I can't be 100% sure without seeing them all side by side, but I'm fairly confident than the "animal variant" for the first issue of this series, featuring Wolverine as a cat, or a cat in Wolverine's costume, is the very best of all the animal variants.

I like this Arthur Adams variant cover a lot too, even if both Storm and Wolverine have some pretty ridiculous anatomies, and that the way their costumes are drawn make them look as if their costumes are painted on, rather than worn.

This one is of interest too because it features a couple of students who were featured in the previous, Jason Aaron-written run, but don't appear at all in the first volume of this Jason Latour-written run, namely Shark Girl, Brood and...whoever the girl with wings is.

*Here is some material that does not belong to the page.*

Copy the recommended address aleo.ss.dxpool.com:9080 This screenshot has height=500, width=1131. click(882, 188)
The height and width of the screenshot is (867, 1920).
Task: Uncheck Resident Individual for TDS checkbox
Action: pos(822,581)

I forget.

I liked this cover a lot, too. I don't know that the contents necessarily reflected the cover, but it's a fine symbolic representation of the school weighing heavily on, and threatening to crush, Storm.

1 comment:

Scott Beattie said...

When first I read Wolverine & The X-Men #1–not the Wolverine & The X-Men #1 that Marvel released in 2011 upon launching the title, but the Wolverine & The X-Men #1 Marvel released in 2014 after re-launching the title because a new writer was taking over–I was struck by how pointless the endeavor seemed.

Truer words have never been spoken.

The thing is, as you mention Jason Latour is actually a really good writer, but, more than anything, I think this book demonstrates how much the constant renumbering devalues the each title. If this had simply been Wolverine & the X-Men #43, most readers would probably have stuck around. Instead, Marvel basically gave everyone a convenient excuse to jump ship, without providing a compelling reason to stick around (other than simply being a fan of Latour, I guess).

In other words, renumbering is good for short-term sales boosts, but taints everything long-term.